4. So, `H = 20 + 980 * 0.00247875`
`H = 20 + 2.429175`
`H ≈ 22.429°C`

**Part (b): Find the average value of the temperature over the first hour.**
1. To find the average value of a function over an interval, we use a special formula that involves integration. It's like finding the "average height" of the curve.
The formula is: `Average H = (1 / (b - a)) * ∫[from a to b] H(t) dt`.
Here, `a = 0` (beginning of the hour) and `b = 60` (end of the hour).
2. So we need to calculate: `(1/60) * ∫[from 0 to 60] (20 + 980e^(-0.1t)) dt`.
3. First, let's find the integral of `20 + 980e^(-0.1t)`:
* The integral of `20` is `20t`.
* The integral of `980e^(-0.1t)` is `980 * (e^(-0.1t) / -0.1)`, which simplifies to `-9800e^(-0.1t)`.
* So, the integral is `20t - 9800e^(-0.1t)`.
4. Now, we evaluate this from `t = 0` to `t = 60`:
`[20(60) - 9800e^(-0.1*60)] - [20(0) - 9800e^(-0.1*0)]`
`[1200 - 9800e^(-6)] - [0 - 9800e^0]`
`[1200 - 9800e^(-6)] - [-9800]` (Remember `e^0 = 1`)
`1200 - 9800e^(-6) + 9800`
`11000 - 9800e^(-6)`
5. Now we divide by `(b - a)`, which is `60`:
`Average H = (1/60) * (11000 - 9800e^(-6))`
`Average H = (1/60) * (11000 - 9800 * 0.00247875)`
`Average H = (1/60) * (11000 - 24.29175)`
`Average H = (1/60) * (10975.70825)`
`Average H ≈ 182.928°C`

**Part (c): Compare the answer to part (b) with the average of the beginning and end temperatures, and explain using concavity.**
1. **Temperature at the beginning (t=0):**
`H(0) = 20 + 980e^(-0.1 * 0)`
`H(0) = 20 + 980e^0`
`H(0) = 20 + 980 * 1`
`H(0) = 1000°C`
2. **Temperature at the end (t=60):** From part (a), `H(60) ≈ 22.429°C`.
3. **Average of beginning and end temperatures:**
`(1000 + 22.429) / 2 = 1022.429 / 2 = 511.2145°C`
4. **Comparison:** The average value from part (b) (`182.928°C`) is much **smaller** than the average of the beginning and end temperatures (`511.2145°C`).

5. **Explanation using concavity:**
* Let's think about the shape of the graph of `H(t)`. We can figure this out by looking at its "second derivative" (which tells us how the slope is changing).
* First derivative (rate of cooling): `H'(t) = -98e^(-0.1t)` (It's negative, so the temperature is always decreasing).
* Second derivative: `H''(t) = -98 * (-0.1)e^(-0.1t) = 9.8e^(-0.1t)`.
* Since `e` raised to any power is always positive, `H''(t)` is always positive. When the second derivative is positive, the graph is **concave up**.
* Imagine a graph that's concave up; it looks like a smile or a bowl opening upwards. Our temperature graph starts high and decreases, but it still has that "concave up" shape, meaning it curves in a way that it's bending upwards, or in this case, it's falling very steeply at first, and then the fall becomes less steep.

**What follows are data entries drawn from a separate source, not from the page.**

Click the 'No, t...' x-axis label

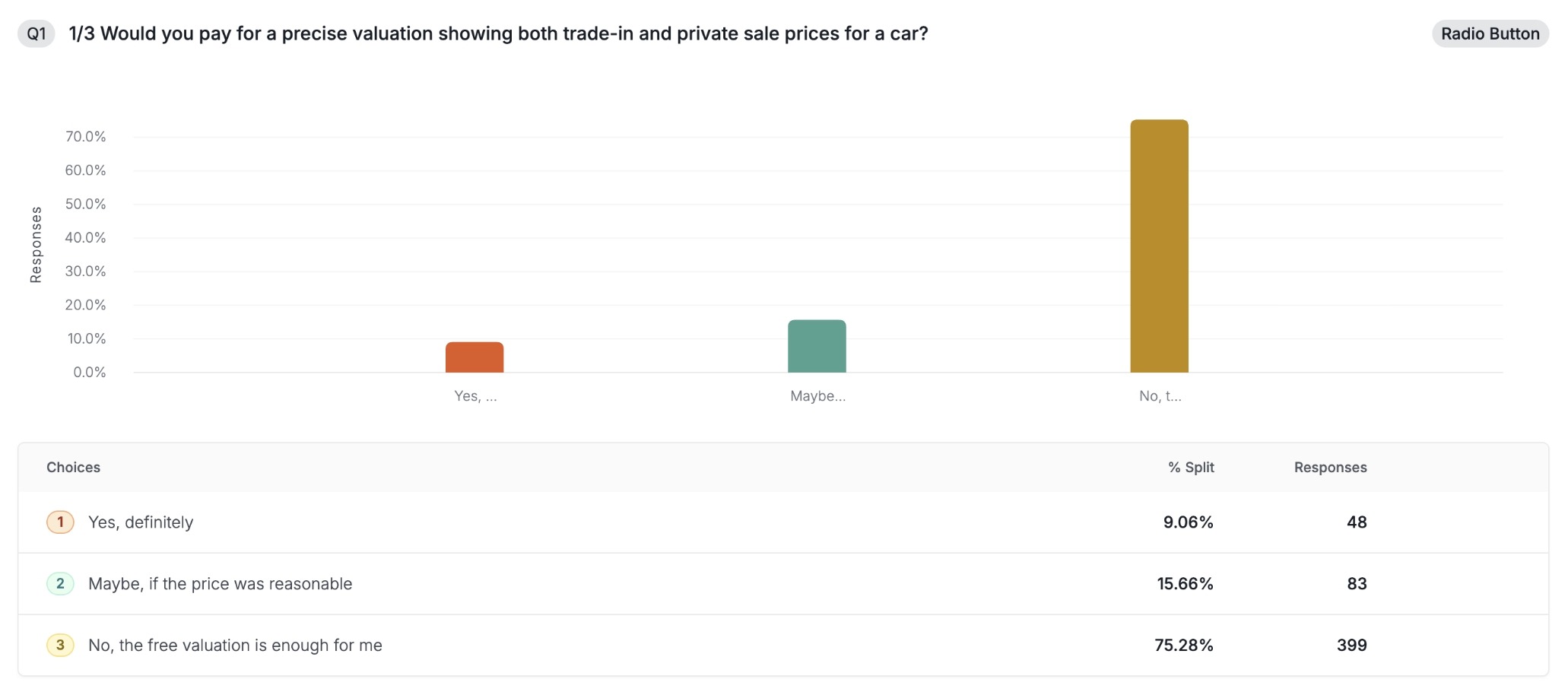tap(1160, 396)
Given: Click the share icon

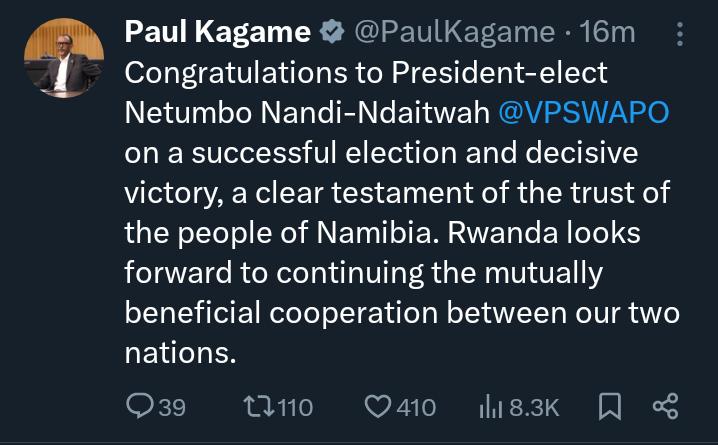Looking at the screenshot, I should click(665, 407).
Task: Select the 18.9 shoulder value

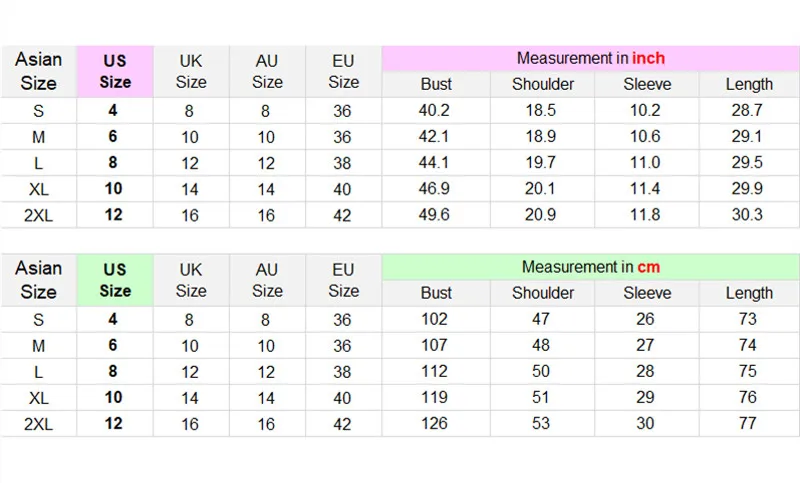Action: point(543,137)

* When a graph is concave up, if you draw a straight line connecting two points on it (like `H(0)` and `H(60)`), that straight line will always be **above** the curve itself.

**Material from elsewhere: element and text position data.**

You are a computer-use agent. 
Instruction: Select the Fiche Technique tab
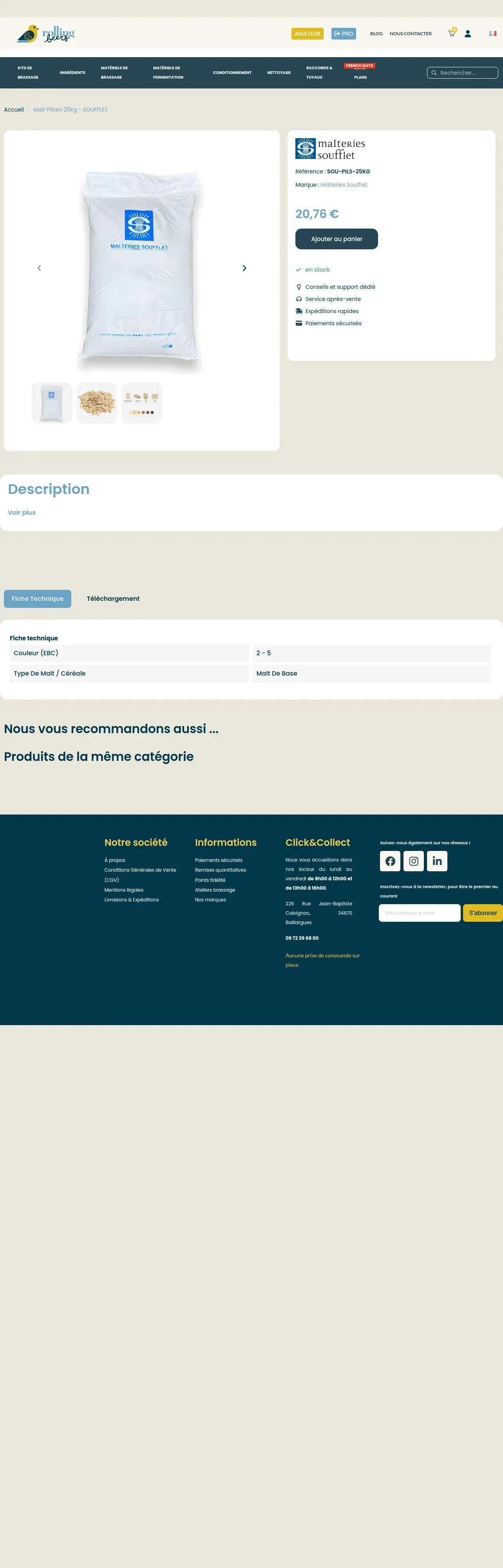pos(38,599)
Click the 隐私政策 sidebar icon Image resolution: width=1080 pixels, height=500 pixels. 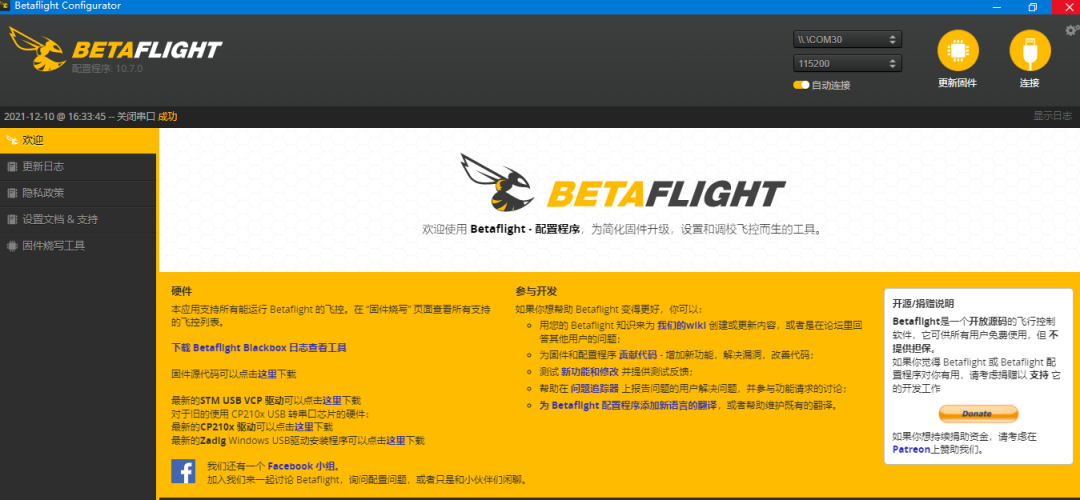click(11, 193)
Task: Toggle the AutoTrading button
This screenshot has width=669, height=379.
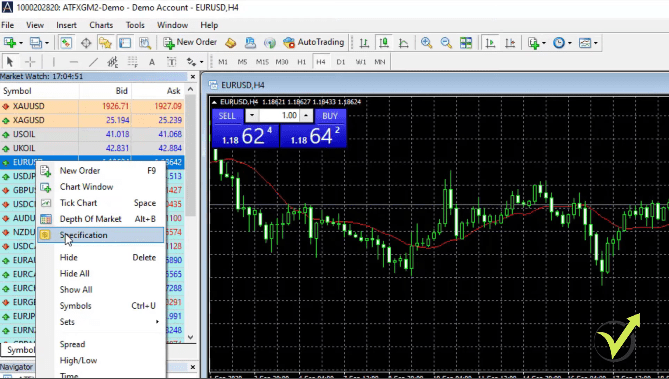Action: click(x=314, y=42)
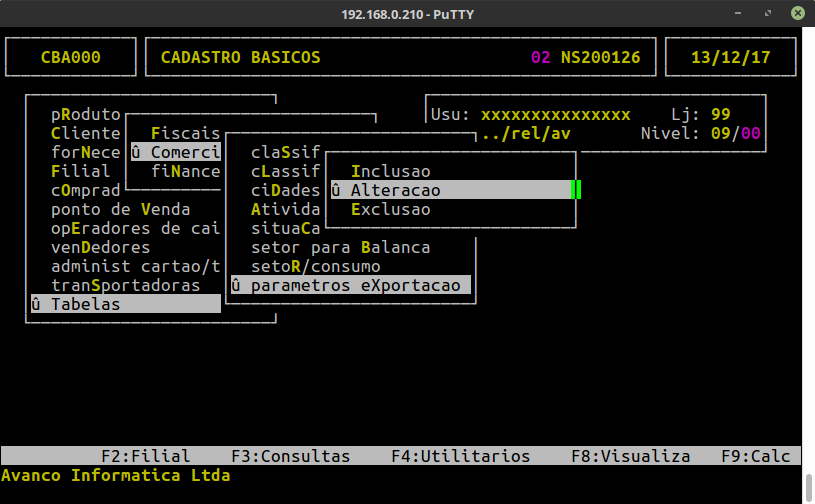This screenshot has height=504, width=815.
Task: Select the Inclusao menu option
Action: click(390, 172)
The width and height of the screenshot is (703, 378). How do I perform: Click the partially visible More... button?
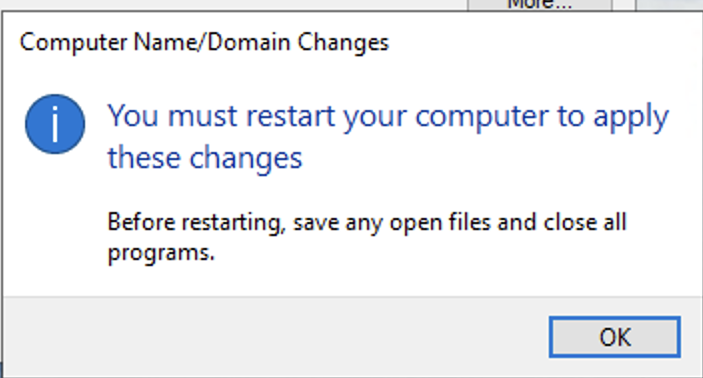pyautogui.click(x=540, y=5)
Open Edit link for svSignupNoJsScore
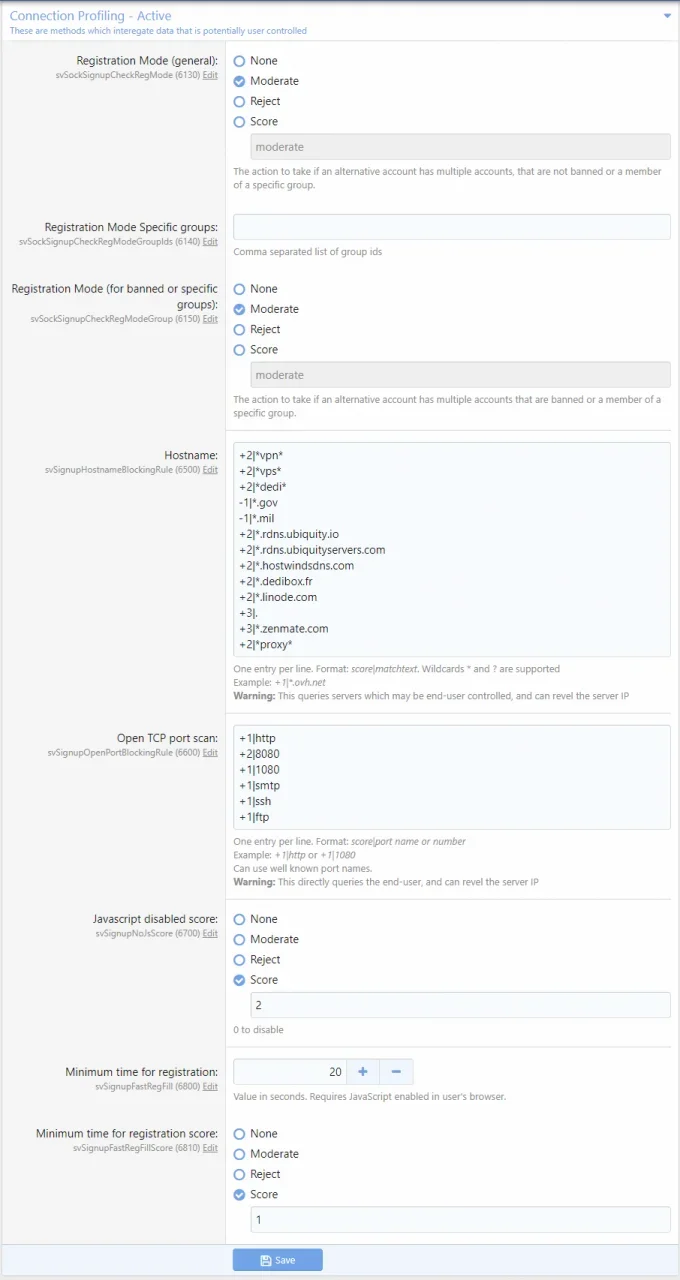 pos(210,933)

* The average of the two endpoints (`H(0)` and `H(60)`) is like the height of the midpoint of that straight line.
* The actual average temperature over the whole hour (the integral average from part b) is like the "average height" of the curve itself over that period.
* Because the curve is concave up, it "sinks" below the straight line connecting its ends. This means the actual average temperature over the hour is lower than simply averaging the temperatures at the very beginning and very end. The bar cools very quickly at first, spending more time at the lower temperatures during the hour, which pulls the overall average down.